Eugene Myers, Director of Max Planck Institute of Molecular Cell Biology and Genetics, and the Center for Systems Biology, Dresden, Germany, Senior Author, says: ‘Using the latest DNA sequencing technologies and new computing methods for such data, we have 96-99% of each bat genome in chromosome level reconstructions - an unprecedented quality akin to for example the current human genome reference which is the result of over a decade of intensive "finishing" efforts.  As such, these bat genomes provide a superb foundation for experimentation and evolutionary studies of bat's fascinating abilities and physiological properties.’

The team compared these bat genomes against 42 other mammals to address the unresolved question of where bats are located within the mammalian tree of life. Using novel phylogenetic methods and comprehensive molecular data sets, the team found the strongest support for bats being most closely related to a group called Ferreungulata that consists of carnivores (which includes dogs, cats and seals, among other species), pangolins, whales and ungulates (hooved mammals).

To uncover genomic changes that contribute to the unique adaptations found in bats, the team systematically searched for gene differences between bats and other mammals, identifying regions of the genome that have evolved differently in bats and the loss and gain of genes that may drive bats’ unique traits.

Michael Hiller, Max Planck Research Group Leader, Max Planck Institute of Molecular Cell Biology and Genetics in Dresden, Max Planck Institute for the Physics of Complex Systems, and the Center for Systems Biology, Dresden, Senior Author, says: ‘Our genome scans revealed changes in hearing genes, that may contribute to echolocation, which bats use to hunt and navigate in complete darkness.  Furthermore, we found expansions of anti-viral genes, unique selection on immune genes, and loss of genes involved in inflammation in bats. These changes may contribute to bats’ exceptional immunity and points to their tolerance of coronaviruses.’

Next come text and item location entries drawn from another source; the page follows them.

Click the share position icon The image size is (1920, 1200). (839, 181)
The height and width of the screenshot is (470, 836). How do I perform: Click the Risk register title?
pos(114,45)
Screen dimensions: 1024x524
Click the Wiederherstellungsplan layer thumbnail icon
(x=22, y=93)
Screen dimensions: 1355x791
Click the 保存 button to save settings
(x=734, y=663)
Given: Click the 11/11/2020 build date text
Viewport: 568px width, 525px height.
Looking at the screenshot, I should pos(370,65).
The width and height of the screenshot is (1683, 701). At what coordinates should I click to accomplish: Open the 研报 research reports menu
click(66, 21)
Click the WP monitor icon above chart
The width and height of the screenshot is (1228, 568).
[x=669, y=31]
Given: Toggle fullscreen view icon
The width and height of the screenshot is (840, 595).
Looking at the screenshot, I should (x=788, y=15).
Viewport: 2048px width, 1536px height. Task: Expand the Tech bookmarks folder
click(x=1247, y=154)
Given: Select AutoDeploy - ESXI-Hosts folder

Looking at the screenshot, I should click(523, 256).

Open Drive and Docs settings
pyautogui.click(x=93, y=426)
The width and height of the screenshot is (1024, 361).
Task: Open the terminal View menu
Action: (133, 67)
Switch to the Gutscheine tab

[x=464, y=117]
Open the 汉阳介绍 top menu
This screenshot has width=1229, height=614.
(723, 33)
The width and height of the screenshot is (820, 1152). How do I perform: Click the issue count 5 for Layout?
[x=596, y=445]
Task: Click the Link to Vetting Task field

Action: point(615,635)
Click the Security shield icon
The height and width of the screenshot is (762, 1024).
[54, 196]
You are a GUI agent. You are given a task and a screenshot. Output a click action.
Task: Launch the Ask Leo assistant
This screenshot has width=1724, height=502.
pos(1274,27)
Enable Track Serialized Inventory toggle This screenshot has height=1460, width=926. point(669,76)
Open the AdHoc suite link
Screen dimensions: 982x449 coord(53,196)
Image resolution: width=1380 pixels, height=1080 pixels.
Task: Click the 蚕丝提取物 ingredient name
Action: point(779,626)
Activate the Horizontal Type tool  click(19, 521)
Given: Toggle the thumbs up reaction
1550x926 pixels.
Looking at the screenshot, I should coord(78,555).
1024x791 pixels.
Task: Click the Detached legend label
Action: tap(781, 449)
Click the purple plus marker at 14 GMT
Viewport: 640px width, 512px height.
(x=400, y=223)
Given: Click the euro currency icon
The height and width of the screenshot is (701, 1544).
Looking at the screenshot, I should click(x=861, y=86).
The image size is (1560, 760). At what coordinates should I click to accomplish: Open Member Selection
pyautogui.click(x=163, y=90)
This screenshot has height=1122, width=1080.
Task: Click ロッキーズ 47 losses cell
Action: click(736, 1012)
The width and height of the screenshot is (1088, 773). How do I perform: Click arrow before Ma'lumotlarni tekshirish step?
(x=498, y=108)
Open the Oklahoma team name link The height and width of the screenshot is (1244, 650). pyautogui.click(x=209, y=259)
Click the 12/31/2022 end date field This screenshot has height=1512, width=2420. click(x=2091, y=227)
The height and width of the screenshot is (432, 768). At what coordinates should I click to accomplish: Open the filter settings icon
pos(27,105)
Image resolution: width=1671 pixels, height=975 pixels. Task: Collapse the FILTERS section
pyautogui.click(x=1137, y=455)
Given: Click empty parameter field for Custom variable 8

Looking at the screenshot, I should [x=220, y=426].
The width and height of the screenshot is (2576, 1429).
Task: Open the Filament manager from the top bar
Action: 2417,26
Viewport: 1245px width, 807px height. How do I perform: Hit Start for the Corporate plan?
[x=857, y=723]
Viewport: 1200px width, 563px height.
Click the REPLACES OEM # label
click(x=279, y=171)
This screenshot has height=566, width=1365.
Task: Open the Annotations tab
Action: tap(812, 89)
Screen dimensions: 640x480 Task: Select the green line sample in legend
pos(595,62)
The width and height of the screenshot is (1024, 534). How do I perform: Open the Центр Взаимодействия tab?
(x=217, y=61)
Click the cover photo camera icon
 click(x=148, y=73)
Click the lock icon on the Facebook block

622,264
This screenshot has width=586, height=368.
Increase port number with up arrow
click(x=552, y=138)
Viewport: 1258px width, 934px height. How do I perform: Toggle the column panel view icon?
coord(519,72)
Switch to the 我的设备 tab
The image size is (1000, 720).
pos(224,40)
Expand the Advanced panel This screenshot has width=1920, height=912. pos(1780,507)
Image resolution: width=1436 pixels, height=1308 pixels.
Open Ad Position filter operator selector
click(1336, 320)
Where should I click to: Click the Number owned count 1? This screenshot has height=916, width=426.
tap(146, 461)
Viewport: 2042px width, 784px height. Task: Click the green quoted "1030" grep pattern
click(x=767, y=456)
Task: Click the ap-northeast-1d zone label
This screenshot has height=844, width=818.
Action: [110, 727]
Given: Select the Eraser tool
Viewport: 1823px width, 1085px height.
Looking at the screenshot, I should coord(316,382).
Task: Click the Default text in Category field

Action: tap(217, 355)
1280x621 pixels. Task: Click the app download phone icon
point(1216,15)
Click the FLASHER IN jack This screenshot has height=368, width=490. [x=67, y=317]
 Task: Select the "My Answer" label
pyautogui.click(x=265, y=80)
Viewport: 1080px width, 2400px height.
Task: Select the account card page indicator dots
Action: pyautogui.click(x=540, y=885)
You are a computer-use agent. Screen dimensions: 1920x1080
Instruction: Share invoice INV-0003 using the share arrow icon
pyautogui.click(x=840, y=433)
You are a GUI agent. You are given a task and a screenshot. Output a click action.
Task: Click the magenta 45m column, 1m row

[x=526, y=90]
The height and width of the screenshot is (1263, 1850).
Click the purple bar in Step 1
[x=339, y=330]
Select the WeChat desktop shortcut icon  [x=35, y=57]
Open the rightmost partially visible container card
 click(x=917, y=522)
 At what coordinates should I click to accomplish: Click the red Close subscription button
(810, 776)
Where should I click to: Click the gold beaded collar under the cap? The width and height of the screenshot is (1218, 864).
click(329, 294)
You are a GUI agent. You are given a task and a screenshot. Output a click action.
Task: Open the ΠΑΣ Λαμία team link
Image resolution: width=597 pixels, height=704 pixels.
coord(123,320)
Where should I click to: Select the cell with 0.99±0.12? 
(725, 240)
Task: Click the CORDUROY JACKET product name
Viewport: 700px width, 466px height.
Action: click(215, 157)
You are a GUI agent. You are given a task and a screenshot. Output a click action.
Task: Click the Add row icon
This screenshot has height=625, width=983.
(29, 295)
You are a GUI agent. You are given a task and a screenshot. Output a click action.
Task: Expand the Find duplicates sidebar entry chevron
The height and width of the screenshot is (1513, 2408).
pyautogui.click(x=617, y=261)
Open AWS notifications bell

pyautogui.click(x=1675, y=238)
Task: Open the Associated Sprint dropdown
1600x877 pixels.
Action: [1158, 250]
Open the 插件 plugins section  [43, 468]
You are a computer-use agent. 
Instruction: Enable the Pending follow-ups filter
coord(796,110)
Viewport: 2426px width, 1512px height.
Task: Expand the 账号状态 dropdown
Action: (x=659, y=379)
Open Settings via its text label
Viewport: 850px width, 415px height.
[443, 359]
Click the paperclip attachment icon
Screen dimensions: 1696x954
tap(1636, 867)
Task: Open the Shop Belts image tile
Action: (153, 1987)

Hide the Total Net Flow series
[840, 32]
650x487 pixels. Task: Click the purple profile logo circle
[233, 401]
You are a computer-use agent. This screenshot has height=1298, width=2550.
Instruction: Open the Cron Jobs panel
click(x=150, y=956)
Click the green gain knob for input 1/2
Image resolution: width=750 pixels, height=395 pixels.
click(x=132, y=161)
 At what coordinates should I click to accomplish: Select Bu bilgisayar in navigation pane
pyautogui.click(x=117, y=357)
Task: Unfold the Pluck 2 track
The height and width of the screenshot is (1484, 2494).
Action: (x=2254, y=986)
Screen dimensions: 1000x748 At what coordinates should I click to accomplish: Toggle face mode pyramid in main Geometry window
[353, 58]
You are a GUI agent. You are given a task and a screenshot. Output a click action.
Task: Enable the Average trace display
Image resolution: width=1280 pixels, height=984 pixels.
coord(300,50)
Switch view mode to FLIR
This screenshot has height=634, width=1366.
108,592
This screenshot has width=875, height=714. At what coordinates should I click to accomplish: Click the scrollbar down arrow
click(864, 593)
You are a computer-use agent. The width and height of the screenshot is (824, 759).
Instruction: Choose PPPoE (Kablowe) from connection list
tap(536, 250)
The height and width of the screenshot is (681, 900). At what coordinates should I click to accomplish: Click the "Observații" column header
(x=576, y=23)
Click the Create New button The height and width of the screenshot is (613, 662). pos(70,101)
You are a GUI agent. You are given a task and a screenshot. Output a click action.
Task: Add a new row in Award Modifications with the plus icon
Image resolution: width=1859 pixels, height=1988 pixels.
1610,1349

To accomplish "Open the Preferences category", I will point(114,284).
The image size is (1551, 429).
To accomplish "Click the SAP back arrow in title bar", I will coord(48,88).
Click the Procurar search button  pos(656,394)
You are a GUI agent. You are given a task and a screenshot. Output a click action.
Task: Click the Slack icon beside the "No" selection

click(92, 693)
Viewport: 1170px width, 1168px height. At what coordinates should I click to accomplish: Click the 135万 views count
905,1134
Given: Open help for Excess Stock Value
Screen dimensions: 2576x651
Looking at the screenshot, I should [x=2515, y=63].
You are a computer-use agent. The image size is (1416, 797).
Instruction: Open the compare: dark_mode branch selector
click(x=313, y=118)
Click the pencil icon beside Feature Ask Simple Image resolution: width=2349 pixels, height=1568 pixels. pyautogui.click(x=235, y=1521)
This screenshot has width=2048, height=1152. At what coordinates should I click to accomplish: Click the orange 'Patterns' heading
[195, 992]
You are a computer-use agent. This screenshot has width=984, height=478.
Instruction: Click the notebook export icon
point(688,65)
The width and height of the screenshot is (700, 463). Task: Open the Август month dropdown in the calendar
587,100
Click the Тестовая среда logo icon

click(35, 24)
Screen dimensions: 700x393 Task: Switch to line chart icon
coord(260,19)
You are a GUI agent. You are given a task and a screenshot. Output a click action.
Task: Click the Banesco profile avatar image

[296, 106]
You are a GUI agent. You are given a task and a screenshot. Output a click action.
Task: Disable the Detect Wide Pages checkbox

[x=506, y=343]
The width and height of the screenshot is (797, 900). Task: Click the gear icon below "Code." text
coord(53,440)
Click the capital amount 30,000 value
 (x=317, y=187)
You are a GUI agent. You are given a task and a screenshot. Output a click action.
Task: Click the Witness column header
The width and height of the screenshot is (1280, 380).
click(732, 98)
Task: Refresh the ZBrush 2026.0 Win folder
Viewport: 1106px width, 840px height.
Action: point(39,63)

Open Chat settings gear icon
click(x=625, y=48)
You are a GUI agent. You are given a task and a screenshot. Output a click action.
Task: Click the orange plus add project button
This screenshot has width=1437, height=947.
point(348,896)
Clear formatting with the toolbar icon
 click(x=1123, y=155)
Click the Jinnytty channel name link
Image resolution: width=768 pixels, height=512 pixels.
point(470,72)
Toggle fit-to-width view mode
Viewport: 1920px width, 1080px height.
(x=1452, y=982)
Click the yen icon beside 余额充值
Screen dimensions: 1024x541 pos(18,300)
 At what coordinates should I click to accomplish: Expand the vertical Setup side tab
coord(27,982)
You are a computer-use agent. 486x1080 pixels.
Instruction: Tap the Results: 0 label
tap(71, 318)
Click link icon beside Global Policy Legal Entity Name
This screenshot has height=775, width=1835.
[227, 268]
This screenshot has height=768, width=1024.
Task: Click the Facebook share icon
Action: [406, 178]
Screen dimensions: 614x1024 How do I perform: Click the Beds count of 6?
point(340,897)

The team also found evidence that bats’ ability to tolerate viruses is reflected in their genomes. The exquisite genomes revealed “fossilised viruses”, evidence of surviving past viral infections, and showed that bat genomes contained a higher diversity than other species providing a genomic record of historical tolerance to viral infection.

Given the quality of the bat genomes the team uniquely identified and experimentally validated several non-coding regulatory regions that may govern bats’ key evolutionary innovations.

This is just a beginning. The remaining ~1400 living bat species exhibit an incredible diversity in ecology, longevity, sensory perception and immunology, and numerous questions still remain regarding the genomic basis of these spectacular features. Bat1K will answer these questions as more and more exquisite bat genomes are sequenced, further uncovering the genetic basis of bats’ rare and wonderful superpowers.

This study was funded in part by the Max Planck Society, the European Research Council, the Irish Research Council, the Human Frontier Science Program.